++++ Vorliegender Textauszug

Die meisten Fertigkeiten, die ein Mensch braucht, entwickeln sich oder werden geübt, wenn die Bedingungen dazu gegeben sind.

Echte Geduld, oder echte Selbstständigkeit kann man nicht beibringen. Sich in der Schule zu behaupten kann man einem unreifen Kind ebenso wenig beibringen. Ohne einen gewissen Reifegrad (den man nicht lehren kann) gehen diese Dinge nicht.

Und dennoch wird genau das ständig versucht.

 

So als würde die Raupe schneller zum Schmetterling werden, wenn wir nur lange genug auf sie einredeten.

Am absurdesten finde ich die Aussage, dass Mütter ihre Kinder in den Kindergarten bringen, um sie daran zu gewöhnen, von ihr getrennt zu sein. Als könne ein Kind das lernen.

 

Es ist doch viel eher so, dass das Kind sich von alleine in die Welt aufmacht, wenn der Heimathafen sicher, sprich, der Hunger nach Nähe gesättigt ist.

Die Reaktion auf ein im Kindergarten leidendes Kind wäre also, wenn dies die Umstände zulassen, es eine Weile zu Hause zu lassen und sein Bedürfnis nach Nähe zu stillen. Oder eben dafür zu sorgen, dass es im Kindergarten jemanden hat, der auf seine Bedürfnisse eingeht.

Die Lerntheorie ist so sehr in unserer Gesellschaft verinnerlicht, dass uns der Unterschied zum Entwicklungsansatz überhaupt nicht bewusst ist. Selbst Psychologen, die sich Entwicklungspsychologe nennen, arbeiten sehr oft nach verhaltenspsychologischen Ansätzen.

 

Aber wieso ist das so?

Die Entwicklungspsychologie gibt uns keine konkreten Lösungen. Sie gibt uns eine Landkarte, mit der wir die Kinder besser verstehen können.

Damit können wir dann selbst durch das schwierige Labyrinth mit unseren Kindern navigieren. Es gibt keine einfachen Lösungen, sondern nur Impulse, die uns dabei helfen sollen, die Ursache anzugehen und nicht die Symptome. (Gordon Neufeld)

In der heutigen Zeit suchen Eltern konkrete Hilfestellungen, die einfach sind und schnell Wirkung zeigen.

Der Preis, der dafür langfristig gezahlt wird, ist selten bekannt. Nämlich die Reifung des menschlichen Potentials.

++++++++
++++ Datengrundlage

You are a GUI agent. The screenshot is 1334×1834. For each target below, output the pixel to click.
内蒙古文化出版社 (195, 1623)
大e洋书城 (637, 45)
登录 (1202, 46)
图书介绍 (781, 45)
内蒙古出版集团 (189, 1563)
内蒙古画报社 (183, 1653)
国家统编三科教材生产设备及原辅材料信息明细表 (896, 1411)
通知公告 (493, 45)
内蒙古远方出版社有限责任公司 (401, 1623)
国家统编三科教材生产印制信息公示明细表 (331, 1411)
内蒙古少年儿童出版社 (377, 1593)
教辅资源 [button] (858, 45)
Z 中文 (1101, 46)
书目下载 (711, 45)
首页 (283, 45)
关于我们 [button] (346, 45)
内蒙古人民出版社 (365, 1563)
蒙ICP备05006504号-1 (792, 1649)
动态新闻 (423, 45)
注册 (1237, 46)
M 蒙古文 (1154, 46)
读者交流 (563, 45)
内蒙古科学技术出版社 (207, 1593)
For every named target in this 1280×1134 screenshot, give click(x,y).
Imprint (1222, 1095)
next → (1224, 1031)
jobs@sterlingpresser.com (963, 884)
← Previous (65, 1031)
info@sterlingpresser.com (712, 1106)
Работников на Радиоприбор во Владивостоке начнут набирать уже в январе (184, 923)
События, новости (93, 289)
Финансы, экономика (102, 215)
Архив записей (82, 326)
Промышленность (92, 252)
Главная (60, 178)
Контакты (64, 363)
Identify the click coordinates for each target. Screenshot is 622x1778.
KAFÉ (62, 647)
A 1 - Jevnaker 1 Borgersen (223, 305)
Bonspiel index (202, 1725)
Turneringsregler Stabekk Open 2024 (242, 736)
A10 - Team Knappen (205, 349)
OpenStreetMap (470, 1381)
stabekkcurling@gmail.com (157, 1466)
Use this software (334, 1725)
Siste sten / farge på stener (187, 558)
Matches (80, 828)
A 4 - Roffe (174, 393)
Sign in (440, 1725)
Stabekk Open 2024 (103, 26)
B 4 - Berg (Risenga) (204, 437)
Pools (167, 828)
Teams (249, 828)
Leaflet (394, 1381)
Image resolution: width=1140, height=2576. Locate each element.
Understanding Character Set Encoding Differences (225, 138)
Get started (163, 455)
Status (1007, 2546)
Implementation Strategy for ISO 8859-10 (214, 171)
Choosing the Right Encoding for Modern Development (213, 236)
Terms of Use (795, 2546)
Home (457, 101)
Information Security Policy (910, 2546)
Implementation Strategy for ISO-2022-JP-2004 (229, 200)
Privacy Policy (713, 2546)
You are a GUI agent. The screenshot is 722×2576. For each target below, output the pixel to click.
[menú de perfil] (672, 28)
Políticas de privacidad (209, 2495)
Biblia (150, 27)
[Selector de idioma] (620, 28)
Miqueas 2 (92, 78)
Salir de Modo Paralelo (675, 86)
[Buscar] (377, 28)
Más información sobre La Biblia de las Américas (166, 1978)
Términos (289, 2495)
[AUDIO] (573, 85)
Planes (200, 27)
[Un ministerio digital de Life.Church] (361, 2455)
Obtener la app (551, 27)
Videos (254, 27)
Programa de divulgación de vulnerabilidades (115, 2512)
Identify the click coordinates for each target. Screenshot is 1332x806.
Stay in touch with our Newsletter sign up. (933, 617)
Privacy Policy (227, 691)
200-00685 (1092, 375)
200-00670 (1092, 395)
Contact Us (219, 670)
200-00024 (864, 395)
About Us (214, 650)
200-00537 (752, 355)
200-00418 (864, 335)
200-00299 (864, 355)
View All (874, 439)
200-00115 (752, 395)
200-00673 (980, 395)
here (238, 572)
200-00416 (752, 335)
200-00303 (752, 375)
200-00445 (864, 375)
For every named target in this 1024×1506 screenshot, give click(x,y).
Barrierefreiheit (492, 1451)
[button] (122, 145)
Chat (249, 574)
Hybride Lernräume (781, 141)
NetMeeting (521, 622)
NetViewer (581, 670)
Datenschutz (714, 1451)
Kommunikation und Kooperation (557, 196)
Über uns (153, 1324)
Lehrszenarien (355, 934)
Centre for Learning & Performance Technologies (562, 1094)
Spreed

++++++++

Zu erledigen:
**A.** Aktualisiere im Textauszug die Stelle, die mit den Worten „Am absurdesten finde" beginnt und mit „Kind das lernen." endet, und ersetze darin „absurdesten" durch „merkwürdigsten".
**B.** Was gibt uns die Entwicklungspsychologie laut dem Textauszug statt konkreter Lösungen?
**C.** Fasse den Textauszug in zwei Sätzen zusammen.

Lösungen:
**A.**
Am merkwürdigsten finde ich die Aussage, dass Mütter ihre Kinder in den Kindergarten bringen, um sie daran zu gewöhnen, von ihr getrennt zu sein. Als könne ein Kind das lernen.

**B.** Eine Landkarte, mit der wir die Kinder besser verstehen können.

**C.** Viele Fertigkeiten entwickeln sich, wenn die Bedingungen gegeben sind, und Geduld oder Selbstständigkeit lassen sich ohne einen gewissen Reifegrad nicht beibringen; ein Kind macht sich von alleine in die Welt auf, wenn sein Hunger nach Nähe gesättigt ist. Die Lerntheorie ist in der Gesellschaft so verinnerlicht, dass der Unterschied zum Entwicklungsansatz kaum bewusst ist, und während die Entwicklungspsychologie nur eine Landkarte zum Verständnis der Kinder bietet, suchen Eltern heute einfache, schnell wirkende Hilfen, deren langfristiger Preis die Reifung des menschlichen Potentials ist.